Exercise details:
Can you quote, word for word, every line from the first line of the records below through the line containing "Task: Click the owner", and nothing else?

____

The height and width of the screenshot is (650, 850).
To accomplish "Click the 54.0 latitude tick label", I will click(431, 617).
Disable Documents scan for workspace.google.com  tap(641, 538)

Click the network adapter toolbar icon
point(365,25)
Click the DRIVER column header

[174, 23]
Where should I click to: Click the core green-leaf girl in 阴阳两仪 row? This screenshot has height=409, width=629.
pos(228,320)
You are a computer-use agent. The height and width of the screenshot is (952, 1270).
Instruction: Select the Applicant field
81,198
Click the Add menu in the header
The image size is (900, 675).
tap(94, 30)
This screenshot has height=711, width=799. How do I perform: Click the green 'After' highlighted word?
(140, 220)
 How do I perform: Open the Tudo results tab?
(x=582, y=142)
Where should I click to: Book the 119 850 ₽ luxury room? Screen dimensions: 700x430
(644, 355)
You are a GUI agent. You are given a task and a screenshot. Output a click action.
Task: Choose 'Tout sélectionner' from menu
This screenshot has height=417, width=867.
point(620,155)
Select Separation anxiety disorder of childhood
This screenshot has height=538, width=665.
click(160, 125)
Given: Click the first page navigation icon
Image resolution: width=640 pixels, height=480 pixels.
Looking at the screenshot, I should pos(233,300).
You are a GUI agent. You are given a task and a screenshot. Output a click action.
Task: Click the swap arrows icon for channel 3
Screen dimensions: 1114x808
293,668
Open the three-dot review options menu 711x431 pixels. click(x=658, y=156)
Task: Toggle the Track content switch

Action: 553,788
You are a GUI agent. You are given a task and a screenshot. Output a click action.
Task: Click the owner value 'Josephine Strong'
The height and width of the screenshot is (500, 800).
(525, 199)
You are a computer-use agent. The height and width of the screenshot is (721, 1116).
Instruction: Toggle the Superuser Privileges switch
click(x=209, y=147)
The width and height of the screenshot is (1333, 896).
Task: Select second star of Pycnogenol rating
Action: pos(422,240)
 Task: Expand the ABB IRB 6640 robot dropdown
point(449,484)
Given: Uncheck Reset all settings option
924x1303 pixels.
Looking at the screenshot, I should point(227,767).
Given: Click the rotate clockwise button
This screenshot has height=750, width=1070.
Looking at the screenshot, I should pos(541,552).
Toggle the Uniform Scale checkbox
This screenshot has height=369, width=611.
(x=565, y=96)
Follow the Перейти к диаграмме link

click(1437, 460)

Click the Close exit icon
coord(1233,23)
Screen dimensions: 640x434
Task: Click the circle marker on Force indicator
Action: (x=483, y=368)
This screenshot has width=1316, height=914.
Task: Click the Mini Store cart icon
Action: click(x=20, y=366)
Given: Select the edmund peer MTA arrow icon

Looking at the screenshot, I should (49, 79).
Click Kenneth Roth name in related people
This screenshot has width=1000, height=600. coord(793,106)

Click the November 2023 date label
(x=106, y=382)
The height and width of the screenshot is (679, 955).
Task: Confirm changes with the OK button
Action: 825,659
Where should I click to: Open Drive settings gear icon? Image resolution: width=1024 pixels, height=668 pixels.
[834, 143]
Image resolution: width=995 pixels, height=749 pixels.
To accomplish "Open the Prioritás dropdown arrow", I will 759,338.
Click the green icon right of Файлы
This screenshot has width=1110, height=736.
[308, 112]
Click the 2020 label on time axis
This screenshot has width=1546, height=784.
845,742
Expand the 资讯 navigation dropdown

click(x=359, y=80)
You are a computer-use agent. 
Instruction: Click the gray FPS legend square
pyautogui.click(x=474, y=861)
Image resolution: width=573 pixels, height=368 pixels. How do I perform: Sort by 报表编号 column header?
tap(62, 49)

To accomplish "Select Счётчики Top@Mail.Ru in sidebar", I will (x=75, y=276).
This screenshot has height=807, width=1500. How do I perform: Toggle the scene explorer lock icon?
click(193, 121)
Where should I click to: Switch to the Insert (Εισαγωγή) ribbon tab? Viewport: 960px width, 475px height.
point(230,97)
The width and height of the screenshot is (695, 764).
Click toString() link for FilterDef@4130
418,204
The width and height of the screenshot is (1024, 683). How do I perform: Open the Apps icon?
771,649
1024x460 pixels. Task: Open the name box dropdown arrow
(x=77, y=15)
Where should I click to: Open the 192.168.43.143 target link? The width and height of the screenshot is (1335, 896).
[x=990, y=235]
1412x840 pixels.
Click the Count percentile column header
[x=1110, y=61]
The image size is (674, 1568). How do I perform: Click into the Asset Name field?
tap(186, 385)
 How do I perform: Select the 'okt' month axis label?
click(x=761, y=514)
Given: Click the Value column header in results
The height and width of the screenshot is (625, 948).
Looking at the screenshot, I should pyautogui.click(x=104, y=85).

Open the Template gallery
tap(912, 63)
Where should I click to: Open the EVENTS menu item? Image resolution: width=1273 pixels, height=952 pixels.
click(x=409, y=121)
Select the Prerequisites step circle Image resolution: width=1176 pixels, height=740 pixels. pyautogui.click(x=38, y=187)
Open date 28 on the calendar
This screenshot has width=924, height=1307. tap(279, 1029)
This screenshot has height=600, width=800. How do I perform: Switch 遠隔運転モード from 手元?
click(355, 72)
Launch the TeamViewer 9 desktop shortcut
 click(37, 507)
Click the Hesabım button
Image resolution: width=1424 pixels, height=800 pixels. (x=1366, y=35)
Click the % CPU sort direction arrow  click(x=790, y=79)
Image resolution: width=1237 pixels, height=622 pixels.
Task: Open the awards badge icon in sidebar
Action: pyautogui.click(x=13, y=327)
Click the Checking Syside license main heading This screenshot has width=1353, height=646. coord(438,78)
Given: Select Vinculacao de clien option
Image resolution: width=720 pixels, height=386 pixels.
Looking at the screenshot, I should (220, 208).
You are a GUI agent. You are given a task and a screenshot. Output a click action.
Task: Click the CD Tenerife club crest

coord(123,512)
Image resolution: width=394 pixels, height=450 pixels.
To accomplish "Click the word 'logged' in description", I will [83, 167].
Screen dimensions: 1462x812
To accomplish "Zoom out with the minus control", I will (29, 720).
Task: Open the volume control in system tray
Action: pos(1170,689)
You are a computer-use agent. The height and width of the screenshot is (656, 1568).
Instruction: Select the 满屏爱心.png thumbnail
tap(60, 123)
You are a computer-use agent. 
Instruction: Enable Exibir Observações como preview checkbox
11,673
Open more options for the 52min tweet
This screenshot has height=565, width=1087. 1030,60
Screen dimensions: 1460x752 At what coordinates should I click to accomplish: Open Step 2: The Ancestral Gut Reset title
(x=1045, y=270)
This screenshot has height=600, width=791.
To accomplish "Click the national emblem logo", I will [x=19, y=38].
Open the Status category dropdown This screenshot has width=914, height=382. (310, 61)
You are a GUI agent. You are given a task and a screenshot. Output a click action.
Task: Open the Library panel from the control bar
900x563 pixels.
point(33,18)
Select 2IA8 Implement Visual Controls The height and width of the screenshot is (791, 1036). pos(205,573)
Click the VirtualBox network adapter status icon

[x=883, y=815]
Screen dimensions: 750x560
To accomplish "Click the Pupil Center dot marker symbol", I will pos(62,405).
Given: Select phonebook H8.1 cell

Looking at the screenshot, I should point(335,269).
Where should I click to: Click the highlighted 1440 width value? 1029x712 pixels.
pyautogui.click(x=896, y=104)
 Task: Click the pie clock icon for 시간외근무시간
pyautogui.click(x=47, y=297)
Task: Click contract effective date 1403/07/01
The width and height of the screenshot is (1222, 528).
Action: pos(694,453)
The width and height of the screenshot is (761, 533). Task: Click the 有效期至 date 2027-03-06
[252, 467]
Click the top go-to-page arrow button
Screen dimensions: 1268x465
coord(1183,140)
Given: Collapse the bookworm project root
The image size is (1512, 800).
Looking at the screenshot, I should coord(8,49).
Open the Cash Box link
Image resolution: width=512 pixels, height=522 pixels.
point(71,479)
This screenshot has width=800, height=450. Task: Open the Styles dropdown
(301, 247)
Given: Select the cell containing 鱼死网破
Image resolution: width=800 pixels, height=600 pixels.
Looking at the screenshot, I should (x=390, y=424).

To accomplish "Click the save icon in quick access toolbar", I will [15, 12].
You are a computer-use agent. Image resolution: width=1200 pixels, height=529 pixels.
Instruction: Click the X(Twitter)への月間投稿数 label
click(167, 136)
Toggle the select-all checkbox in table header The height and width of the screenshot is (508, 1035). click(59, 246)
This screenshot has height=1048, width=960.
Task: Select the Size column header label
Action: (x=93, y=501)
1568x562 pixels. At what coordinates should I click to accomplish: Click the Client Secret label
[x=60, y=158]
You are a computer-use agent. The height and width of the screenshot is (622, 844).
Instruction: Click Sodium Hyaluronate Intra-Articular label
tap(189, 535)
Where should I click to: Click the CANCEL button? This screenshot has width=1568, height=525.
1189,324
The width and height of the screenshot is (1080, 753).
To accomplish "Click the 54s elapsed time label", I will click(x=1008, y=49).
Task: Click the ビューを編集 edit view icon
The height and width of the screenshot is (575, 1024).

____

Answer for the task:
The height and width of the screenshot is (650, 850).
To accomplish "Click the 54.0 latitude tick label", I will click(431, 617).
Disable Documents scan for workspace.google.com  tap(641, 538)

Click the network adapter toolbar icon
point(365,25)
Click the DRIVER column header

[174, 23]
Where should I click to: Click the core green-leaf girl in 阴阳两仪 row? This screenshot has height=409, width=629.
pos(228,320)
You are a computer-use agent. The height and width of the screenshot is (952, 1270).
Instruction: Select the Applicant field
81,198
Click the Add menu in the header
The image size is (900, 675).
tap(94, 30)
This screenshot has height=711, width=799. How do I perform: Click the green 'After' highlighted word?
(140, 220)
 How do I perform: Open the Tudo results tab?
(x=582, y=142)
Where should I click to: Book the 119 850 ₽ luxury room? Screen dimensions: 700x430
(644, 355)
You are a GUI agent. You are given a task and a screenshot. Output a click action.
Task: Choose 'Tout sélectionner' from menu
This screenshot has height=417, width=867.
point(620,155)
Select Separation anxiety disorder of childhood
This screenshot has height=538, width=665.
click(160, 125)
Given: Click the first page navigation icon
Image resolution: width=640 pixels, height=480 pixels.
Looking at the screenshot, I should pos(233,300).
You are a GUI agent. You are given a task and a screenshot. Output a click action.
Task: Click the swap arrows icon for channel 3
Screen dimensions: 1114x808
293,668
Open the three-dot review options menu 711x431 pixels. click(x=658, y=156)
Task: Toggle the Track content switch

Action: 553,788
You are a GUI agent. You are given a task and a screenshot. Output a click action.
Task: Click the owner value 'Josephine Strong'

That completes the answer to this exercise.